Pivac will be speaking to Romain Poite, a referee with a reputation for rewarding the dominant scrum, after raising concerns with World Rugby about some of the decisions that went against Wales in the set-piece last weekend when the Pontypool-born official Luke Pearce was in charge. Wales felt they should have had more reward for scrummaging straight, a reason why the front row remain unchanged.
“We have had clarity after sending clips to World Rugby,” Pivac said. “I will speak to the referee, and it is important we understand where he is going to come from in the scrum and at the breakdown. We are just asking for a square scrum.”
Pivac said he resisted the temptation to name an unchanged side because of the impact Tompkins made from the bench against Italy, first when he came on for 11 minutes at outside-centre when McNicholl was having a head injury assessment and then at 12 for the final 28 minutes when he scored the try that reinvigorated a side who had lost their way.
“We felt we could not leave out Nick, and George also played well,” Pivac said. “Nick reproduced what we had seen in training. He conducts himself well off the field and is a true professional. He is very impressive.”
Tompkins, who qualified for Wales through a Wrexham-born grandmother, has already been christened with a nickname – Neil.
“Alun Wyn Jones was speaking to Owen Farrell [Tompkins’s Saracens clubmate] and remarked that Neil was a good lad,” said the centre. “Owen did not understand what he was going on about until it dawned on him that Alun Wyn had got my name wrong, so Neil is sticking now, unfortunately.
“I wasn’t expecting to play for Wales, or international rugby at all, as England had never contacted me. When it came along there was no chance I would say no, and to start is a dream.” Ireland’s last defeat in the Six Nations was against Wales last March. They arrived in Cardiff with a chance of winning the title, but left well beaten as their hosts celebrated a grand slam. That experience still vexes Ireland captain Johnny Sexton.
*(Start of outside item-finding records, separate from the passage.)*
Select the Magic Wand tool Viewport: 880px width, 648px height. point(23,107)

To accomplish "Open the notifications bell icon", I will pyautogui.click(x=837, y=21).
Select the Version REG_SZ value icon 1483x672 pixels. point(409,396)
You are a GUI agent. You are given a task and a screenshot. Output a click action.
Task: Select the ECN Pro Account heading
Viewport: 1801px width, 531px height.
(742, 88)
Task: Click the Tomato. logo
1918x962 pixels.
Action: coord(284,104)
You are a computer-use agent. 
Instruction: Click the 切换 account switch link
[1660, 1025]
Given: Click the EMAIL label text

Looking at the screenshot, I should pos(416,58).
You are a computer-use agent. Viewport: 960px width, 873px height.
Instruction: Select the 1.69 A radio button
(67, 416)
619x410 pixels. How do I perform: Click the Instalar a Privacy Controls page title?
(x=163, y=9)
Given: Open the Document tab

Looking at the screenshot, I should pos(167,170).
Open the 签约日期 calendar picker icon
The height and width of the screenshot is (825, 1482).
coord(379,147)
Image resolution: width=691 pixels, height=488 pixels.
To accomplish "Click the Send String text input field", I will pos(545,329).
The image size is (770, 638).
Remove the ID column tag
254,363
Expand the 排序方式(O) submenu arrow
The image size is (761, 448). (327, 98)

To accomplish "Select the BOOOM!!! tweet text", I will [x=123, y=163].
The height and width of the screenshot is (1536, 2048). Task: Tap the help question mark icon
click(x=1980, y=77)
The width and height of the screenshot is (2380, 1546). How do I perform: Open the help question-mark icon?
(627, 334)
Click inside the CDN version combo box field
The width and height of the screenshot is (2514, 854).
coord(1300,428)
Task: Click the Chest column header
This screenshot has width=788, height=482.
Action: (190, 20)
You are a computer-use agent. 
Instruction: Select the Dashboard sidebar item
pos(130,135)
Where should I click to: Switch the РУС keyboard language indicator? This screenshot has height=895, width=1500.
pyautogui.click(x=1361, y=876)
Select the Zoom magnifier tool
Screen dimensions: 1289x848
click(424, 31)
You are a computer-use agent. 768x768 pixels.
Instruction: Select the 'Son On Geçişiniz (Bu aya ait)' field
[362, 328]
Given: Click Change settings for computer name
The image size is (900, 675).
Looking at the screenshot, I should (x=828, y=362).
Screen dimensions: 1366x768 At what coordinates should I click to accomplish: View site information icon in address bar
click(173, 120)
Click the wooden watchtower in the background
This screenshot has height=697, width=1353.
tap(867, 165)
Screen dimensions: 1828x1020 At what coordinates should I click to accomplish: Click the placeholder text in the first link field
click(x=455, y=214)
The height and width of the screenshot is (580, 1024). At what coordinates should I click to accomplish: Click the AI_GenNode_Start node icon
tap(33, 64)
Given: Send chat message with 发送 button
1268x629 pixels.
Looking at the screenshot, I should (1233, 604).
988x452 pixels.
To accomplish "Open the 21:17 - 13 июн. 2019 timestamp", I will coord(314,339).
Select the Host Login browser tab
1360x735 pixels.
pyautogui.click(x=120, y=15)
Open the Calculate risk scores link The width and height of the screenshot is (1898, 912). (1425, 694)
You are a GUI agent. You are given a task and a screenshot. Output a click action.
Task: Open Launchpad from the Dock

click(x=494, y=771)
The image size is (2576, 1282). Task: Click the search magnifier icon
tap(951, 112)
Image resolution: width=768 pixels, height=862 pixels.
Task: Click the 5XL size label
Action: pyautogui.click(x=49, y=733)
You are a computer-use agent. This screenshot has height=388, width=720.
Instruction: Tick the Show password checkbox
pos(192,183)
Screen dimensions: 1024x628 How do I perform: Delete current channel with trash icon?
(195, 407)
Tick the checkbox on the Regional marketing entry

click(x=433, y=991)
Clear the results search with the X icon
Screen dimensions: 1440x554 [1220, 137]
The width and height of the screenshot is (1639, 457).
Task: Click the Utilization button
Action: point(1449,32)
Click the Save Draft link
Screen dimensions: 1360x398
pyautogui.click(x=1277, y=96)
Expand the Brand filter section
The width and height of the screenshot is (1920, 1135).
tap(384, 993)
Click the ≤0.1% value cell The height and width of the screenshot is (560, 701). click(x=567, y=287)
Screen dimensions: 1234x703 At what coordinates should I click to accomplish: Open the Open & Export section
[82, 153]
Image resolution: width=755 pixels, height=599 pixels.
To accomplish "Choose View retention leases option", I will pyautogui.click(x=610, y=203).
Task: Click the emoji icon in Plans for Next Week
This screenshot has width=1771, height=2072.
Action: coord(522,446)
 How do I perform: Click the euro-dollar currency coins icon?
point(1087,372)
“Any time you lose playing for Ireland it never leaves you. You think about it a lot and that was one of those days. We are playing against a team coached by someone different so that means it is new. We got used to Warren Gatland’s way of playing: it posed us problems and we had some great battles. We know Wayne Pivac from when he coached the Scarlets, so we have some idea of the way they are going to play.”